Apple’s role as the primary driver of TSMC revenue growth ended five years ago. In 2018 TSMC sales would have even fallen if not for incremental purchases by Apple that year. Now, the Cupertino company is posting low single-digit revenue growth while Nvidia is skyrocketing.
The reason for this change is two-fold, and pretty obvious: AI is driving massive demand for high-powered chips, while the smartphone boom has plateaued.

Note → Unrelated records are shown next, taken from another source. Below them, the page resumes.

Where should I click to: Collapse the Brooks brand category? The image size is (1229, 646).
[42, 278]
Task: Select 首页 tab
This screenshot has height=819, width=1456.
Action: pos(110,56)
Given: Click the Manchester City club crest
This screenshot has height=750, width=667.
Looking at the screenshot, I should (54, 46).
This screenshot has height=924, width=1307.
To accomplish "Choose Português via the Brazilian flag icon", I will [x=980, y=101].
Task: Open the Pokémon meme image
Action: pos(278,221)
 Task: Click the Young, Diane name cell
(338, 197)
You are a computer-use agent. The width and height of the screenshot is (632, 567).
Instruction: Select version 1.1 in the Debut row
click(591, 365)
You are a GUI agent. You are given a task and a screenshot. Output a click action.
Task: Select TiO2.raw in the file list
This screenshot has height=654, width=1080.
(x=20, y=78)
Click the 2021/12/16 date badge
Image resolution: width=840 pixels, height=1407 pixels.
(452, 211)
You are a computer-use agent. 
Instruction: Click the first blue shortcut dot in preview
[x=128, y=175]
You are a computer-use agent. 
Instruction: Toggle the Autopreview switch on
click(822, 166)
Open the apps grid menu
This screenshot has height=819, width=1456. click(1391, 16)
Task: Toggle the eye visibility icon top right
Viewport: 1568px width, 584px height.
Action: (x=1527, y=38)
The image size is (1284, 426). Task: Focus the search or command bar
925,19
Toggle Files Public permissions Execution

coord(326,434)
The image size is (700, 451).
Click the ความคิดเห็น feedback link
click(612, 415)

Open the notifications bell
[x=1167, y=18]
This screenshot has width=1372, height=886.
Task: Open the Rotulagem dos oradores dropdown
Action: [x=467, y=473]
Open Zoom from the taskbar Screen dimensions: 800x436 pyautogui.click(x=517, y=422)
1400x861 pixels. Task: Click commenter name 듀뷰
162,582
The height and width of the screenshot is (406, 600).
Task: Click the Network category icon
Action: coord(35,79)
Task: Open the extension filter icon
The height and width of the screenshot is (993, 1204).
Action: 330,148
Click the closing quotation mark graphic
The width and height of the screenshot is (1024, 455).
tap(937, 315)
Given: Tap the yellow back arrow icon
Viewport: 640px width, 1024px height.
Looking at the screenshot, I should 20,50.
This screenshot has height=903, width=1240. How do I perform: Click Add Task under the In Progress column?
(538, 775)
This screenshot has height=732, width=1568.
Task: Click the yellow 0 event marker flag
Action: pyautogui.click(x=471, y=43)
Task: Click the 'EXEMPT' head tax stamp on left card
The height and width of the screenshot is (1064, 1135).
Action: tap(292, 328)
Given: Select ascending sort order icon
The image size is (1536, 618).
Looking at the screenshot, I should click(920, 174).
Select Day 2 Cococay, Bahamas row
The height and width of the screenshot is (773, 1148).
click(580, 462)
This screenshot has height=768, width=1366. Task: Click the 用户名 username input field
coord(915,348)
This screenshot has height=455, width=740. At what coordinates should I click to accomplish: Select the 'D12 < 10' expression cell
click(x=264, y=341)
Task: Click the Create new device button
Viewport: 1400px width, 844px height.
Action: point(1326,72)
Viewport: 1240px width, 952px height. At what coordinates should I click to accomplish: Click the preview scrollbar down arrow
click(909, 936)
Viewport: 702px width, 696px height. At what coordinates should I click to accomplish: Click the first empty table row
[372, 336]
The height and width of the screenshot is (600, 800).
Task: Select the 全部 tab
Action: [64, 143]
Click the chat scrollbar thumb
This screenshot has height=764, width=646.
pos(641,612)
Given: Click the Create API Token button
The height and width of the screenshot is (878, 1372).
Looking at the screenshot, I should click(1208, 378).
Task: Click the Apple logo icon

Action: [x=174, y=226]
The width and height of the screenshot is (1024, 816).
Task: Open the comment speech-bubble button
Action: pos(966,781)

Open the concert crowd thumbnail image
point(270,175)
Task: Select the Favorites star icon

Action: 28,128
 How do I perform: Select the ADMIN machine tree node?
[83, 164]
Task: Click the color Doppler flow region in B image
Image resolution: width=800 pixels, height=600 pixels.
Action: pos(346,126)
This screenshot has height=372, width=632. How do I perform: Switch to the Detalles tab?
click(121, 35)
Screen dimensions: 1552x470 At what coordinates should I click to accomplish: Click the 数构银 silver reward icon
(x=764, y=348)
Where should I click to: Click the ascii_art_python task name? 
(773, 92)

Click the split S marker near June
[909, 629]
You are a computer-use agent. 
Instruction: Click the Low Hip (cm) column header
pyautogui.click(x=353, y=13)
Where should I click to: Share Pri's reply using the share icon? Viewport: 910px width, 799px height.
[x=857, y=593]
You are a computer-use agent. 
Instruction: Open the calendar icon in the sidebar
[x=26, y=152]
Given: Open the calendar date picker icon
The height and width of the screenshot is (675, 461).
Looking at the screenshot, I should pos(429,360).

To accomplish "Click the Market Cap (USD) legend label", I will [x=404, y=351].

TSMC’s sales from high-performance computing, which includes AI chips, climbed 48% last year on top of 58% growth the year before. Smartphone revenue climbed just 11%, slower than 23% in the prior year.2 That trend will continue this year, and for the foreseeable future.
Revenue in 2026 will rise close to 30%, yet capital expenditure will climb around 32% to a record of somewhere between $52 billion and $56 billion, TSMC said Thursday. Longer term, growth will average 25% in the five years through 2029 yet the AI segment will climb an average of 55% or more over the same period, the company said. That’s higher than a prior forecast for a mid-40 percent figure.
The ultimate flex for TSMC came Thursday when it showed off not only record revenue and net income, but a gross margin approaching that of software makers and fabless chip designers. In the December quarter, that figure was an astounding 62.3%, 280 basis points higher than the prior period. If not for its overseas fabs (Arizona and Japan) gross margin would have been even higher.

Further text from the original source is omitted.